Projekt im Rahmen des Kunstunterrichts
EZ vom 9.9.2008, (ran)
Eschweiler. Behinderte und Kunst - ein Gegensatz? Im Gegenteil! Bereits seit Jahren stellen behinderte Menschen in der Kunstwerkstatt des Caritas-Behindertenwerks ihre Kreativität unter Beweis.
Erst im Januar konnte sich die Öffentlichkeit während einer Ausstellung im Rathaus von der Leistungsfähigkeit der Behinderten überzeugen. Wenig später begann ein gemeinsames Projekt mit der Bischöflichen Liebfrauenschule.
In einem «Kunstworkshop» malten seit April Schülerinnen der nun zwölften Jahrgangsstufe gemeinsam mit den Mitgliedern der Caritas-Kunstwerkstatt. Und die Ergebnisse werden erneut allen Interessierten zugänglich sein.

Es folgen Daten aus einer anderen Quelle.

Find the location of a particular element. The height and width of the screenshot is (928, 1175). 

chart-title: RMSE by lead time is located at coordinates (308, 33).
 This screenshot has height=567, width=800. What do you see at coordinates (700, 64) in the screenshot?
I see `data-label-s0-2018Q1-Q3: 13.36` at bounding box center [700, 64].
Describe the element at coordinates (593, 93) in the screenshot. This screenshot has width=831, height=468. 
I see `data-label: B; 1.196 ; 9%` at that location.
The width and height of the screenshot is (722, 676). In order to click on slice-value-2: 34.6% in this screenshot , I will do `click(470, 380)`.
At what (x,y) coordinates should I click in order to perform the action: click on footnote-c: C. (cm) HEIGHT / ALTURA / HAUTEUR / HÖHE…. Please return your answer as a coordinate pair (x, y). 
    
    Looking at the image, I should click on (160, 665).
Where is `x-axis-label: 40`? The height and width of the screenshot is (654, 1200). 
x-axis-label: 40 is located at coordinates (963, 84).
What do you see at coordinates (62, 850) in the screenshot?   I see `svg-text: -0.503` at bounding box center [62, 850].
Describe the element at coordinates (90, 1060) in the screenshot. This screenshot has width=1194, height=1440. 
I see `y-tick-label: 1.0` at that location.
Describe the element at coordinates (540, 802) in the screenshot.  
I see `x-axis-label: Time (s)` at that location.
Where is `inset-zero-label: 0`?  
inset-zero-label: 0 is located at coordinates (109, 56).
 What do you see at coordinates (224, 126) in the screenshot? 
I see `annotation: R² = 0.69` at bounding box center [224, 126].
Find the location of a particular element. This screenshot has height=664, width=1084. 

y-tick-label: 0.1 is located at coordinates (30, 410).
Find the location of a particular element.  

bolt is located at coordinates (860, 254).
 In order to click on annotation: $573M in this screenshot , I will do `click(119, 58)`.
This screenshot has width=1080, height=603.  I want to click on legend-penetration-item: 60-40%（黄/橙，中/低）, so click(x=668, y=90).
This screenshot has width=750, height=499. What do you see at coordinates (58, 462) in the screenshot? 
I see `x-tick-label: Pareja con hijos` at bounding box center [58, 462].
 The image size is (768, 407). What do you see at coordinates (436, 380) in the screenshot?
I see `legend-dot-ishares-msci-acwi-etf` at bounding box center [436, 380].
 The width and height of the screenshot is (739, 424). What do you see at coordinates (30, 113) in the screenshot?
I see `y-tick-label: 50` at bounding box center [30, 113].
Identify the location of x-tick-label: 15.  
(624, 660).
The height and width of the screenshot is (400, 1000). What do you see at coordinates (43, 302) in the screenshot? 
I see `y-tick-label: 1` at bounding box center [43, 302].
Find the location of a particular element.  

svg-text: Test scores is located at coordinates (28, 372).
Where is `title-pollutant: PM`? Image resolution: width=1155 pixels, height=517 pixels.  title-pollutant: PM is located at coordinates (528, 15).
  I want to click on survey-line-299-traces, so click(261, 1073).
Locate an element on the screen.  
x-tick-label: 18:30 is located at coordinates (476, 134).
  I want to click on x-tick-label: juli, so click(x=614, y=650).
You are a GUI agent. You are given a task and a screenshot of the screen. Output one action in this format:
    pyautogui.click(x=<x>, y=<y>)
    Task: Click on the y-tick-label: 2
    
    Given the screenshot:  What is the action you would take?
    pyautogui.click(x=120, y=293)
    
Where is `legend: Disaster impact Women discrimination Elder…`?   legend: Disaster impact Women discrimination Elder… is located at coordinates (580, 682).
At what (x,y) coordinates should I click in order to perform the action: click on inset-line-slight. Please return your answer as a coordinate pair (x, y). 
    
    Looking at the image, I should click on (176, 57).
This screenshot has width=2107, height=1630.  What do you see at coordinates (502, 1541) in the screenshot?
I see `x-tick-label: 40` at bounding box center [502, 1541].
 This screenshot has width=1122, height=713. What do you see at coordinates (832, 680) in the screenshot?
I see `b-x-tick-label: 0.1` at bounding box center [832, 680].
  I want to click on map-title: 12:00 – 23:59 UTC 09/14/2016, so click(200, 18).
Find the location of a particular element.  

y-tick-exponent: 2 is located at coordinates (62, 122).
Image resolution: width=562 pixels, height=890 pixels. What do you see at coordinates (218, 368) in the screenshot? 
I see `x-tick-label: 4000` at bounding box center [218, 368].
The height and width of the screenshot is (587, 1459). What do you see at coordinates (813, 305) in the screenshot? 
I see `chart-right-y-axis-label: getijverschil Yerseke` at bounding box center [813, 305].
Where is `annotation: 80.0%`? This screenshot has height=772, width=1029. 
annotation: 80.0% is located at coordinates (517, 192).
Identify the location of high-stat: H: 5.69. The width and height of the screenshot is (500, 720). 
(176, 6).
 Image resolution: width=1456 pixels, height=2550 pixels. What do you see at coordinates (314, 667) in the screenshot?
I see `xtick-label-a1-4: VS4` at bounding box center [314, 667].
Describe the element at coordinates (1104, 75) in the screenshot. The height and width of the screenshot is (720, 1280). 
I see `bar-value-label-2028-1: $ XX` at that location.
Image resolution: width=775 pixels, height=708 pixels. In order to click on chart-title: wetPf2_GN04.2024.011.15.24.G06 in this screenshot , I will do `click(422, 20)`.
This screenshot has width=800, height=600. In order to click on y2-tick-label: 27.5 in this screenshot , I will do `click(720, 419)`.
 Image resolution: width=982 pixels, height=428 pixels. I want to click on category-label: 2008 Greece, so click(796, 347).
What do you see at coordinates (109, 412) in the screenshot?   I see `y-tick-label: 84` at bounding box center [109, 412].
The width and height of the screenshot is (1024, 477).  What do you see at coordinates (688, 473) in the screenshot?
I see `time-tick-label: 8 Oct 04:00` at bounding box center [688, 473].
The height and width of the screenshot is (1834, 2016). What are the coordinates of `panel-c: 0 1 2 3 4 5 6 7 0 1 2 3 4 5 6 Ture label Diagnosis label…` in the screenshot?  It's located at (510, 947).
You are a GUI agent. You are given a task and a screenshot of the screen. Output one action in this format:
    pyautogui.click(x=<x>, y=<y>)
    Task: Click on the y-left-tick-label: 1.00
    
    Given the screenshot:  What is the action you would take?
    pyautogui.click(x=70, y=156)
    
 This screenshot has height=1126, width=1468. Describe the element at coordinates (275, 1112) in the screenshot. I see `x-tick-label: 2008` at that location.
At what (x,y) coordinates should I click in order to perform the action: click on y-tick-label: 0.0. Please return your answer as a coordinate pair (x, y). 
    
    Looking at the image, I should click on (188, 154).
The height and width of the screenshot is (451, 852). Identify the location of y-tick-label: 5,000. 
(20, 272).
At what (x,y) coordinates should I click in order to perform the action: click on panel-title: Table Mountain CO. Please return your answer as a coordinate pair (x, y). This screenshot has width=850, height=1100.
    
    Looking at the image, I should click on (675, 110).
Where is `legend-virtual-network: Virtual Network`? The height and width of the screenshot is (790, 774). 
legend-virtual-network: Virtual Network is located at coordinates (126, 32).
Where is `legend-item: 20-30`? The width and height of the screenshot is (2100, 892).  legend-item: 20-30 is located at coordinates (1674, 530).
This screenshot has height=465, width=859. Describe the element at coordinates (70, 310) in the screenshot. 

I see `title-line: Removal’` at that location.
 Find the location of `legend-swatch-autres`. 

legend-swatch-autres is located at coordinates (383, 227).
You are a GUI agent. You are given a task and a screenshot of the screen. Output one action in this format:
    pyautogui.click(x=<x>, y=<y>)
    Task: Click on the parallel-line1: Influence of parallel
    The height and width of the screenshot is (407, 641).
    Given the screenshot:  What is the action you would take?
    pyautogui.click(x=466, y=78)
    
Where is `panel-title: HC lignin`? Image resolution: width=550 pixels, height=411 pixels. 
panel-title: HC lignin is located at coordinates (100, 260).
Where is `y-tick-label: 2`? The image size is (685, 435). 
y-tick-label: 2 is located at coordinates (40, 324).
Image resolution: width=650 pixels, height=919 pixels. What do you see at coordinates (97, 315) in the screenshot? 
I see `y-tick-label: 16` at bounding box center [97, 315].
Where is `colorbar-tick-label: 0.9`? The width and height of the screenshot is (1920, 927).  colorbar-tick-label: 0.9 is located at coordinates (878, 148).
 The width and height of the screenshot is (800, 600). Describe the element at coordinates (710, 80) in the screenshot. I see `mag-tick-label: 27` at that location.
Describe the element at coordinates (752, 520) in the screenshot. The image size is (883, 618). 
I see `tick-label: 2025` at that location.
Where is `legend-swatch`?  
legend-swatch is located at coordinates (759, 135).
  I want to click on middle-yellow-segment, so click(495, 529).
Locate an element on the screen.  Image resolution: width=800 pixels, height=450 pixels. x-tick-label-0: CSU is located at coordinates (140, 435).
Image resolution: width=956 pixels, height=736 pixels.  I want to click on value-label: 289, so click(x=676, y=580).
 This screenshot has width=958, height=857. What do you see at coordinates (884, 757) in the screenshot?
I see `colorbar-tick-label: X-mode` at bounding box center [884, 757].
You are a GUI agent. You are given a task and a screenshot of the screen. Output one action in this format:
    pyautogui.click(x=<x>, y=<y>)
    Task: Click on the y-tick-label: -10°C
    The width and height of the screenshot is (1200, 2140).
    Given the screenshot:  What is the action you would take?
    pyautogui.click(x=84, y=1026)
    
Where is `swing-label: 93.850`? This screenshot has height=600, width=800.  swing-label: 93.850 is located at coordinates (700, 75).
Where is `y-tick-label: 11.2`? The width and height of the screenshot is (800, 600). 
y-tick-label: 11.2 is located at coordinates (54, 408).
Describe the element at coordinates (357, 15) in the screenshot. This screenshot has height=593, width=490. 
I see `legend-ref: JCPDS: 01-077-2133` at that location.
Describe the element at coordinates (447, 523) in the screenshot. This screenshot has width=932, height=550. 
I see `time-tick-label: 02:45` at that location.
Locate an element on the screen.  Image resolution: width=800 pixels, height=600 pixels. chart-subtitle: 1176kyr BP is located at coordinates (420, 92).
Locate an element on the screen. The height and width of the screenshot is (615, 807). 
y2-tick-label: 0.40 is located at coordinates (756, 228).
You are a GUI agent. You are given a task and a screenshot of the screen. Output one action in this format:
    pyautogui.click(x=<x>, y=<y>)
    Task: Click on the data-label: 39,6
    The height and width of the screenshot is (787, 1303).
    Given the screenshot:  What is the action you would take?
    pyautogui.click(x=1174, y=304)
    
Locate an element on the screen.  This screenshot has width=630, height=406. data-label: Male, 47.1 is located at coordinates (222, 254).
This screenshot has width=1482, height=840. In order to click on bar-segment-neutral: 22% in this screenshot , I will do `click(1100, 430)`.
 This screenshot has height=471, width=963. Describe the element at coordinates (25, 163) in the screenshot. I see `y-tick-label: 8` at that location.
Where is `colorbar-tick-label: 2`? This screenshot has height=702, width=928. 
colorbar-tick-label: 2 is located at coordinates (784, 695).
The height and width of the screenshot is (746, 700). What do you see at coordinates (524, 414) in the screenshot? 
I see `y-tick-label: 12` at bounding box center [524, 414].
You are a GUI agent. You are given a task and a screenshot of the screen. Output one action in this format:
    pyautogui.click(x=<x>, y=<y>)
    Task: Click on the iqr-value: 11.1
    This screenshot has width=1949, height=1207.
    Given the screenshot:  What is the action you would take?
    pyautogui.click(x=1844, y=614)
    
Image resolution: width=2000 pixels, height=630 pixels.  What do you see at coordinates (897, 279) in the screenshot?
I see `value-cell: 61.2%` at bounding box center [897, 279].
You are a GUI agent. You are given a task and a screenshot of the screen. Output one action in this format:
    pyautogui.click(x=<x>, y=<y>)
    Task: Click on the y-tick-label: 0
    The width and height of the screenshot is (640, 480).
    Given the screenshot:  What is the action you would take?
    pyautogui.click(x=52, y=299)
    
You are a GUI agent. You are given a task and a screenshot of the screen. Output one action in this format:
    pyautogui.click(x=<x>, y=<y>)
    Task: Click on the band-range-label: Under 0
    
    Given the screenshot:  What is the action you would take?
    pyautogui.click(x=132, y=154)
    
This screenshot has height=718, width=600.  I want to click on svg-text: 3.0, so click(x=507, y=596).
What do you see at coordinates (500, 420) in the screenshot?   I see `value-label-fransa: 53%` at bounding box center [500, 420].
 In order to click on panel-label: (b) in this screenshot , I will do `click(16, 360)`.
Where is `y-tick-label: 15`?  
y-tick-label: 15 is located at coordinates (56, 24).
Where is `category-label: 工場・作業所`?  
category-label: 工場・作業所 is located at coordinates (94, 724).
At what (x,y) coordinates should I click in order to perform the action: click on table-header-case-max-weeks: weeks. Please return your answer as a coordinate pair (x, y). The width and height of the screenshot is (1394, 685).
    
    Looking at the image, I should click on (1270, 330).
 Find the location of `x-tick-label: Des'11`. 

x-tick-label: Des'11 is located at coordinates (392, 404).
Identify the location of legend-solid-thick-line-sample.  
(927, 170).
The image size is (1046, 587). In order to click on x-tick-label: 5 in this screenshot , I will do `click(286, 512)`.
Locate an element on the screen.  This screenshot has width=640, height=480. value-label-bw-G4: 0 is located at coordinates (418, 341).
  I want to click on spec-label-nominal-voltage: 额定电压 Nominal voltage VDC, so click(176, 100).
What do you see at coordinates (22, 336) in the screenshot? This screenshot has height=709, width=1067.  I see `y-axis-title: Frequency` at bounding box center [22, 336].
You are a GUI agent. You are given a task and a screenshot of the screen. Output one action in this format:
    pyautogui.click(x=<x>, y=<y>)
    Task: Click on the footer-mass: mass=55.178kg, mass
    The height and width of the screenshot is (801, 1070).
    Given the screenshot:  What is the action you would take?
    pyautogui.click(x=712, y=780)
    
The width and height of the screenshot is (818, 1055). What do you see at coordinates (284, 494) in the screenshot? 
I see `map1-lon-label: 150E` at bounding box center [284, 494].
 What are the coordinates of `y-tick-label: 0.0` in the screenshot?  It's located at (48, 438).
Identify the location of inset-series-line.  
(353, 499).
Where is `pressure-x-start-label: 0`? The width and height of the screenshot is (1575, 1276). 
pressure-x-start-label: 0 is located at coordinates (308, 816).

Unter der Überschrift «Begegnungen ohne Grenzen» werden die Werke vom 22. Oktober bis 7. November im Rathaus ausgestellt. Die Vernissage steigt am Mittwoch, 22. Oktober, um 17 Uhr im Foyer des Rathauses.
Berührungsängste
Die Idee zur Zusammenarbeit der Schülerinnen und der behinderten Menschen hatte Dorota Okwieka, Leiterin der Caritas-Kunstwerkstatt. «Behinderte Menschen müssen einen Platz in der Gesellschaft haben», betont die Sozialpädagogin, die deshalb den Kontakt zu der Schule und den jungen Menschen suchte.
«Wir wurden bereits zur Vernissage der Januarausstellung ins Rathaus eingeladen. Zuvor war Dorota Okwieka bei uns in der Schule zu Gast, um die Projektidee vorzustellen», erinnert sich Kunstlehrerin Petra Schmitz, die nicht verschweigt, dass vor Beginn des Projekts gewisse Berührungsängste bei ihren Schülerinnen vorhanden waren.
«Aber nicht zuletzt durch die unkomplizierte Art der behinderten Menschen wurden diese schnell überwunden und ein echtes Miteinander entstand», berichtet sie.
«Von Anfang an wurde großer Wert auf die enge Zusammenarbeit gelegt. So konnten Grenzen überschritten, Ängste überwunden werden», unterstreicht auch Dorota Okwieka, die in ihrer Arbeit als Leiterin der Kunstwerkstatt von Studentin Eva Bachmann unterstützt wird.
Dass beide Seiten von der Partnerschaft profitieren, steht sowohl für Petra Schmitz als auch für Dorota Okwieka außer Frage. «Die Maler der Kunstwerkstatt fühlen sich ernst genommen, wenn akzeptiert wird, dass auch sie Sinn für Ästhetik haben», macht die Sozialpädagogin deutlich.
Die Schülerinnen der Liebfrauenschule schrieben sogar Tagebücher über
ihre Erfahrungen. «Sie sind froh und dankbar, die Lebensfreude der
behinderten Menschen zu erleben», so Petra Schmitz.
Einmal pro Monat trafen sich die beiden Gruppen, abwechselnd in der
Schule oder in der Kunstwerkstatt. Zur Einstimmung wurde meistens ein
Text zur Meditation vorgelesen.
«Dies geschah, um eine Stimmung und Atmosphäre zu schaffen, in der Kreativität möglich ist», erklärt Petra Schmitz. Anschließend malten die Künstler ohne Vorgaben. «Manche orientierten sich an den vorgelesenen Texten, andere hatten ganz andere Ideen. Jeder sollte seinen Gedanken nachgehen und danach malen», verdeutlicht die Kunstlehrerin.
Außergewöhnlich seien nicht zuletzt die Werke, an denen mehrere Künstler beteiligt waren. «Die Aufgabe bestand darin, sich in den anderen hineinzufühlen», so Dorota Okwieka, die besonders hervorhebt, wie wichtig Kunst für behinderte Menschen sein kann. «Sie malen, vielleicht noch mehr als Nichtbehinderte, aus dem Bauch heraus und offenbaren so ihre Gefühle.»
Ob auch nach der Ausstellung eine Fortsetzung des Projekts erfolgt, steht noch nicht fest, beginnt doch die Vorbereitung aufs Abitur. «Wir sind grundsätzlich sehr daran interessiert, den Kontakt zum Caritas-Behindertenwerk aufrecht zu halten», blickt Petra Schmitz in die Zukunft.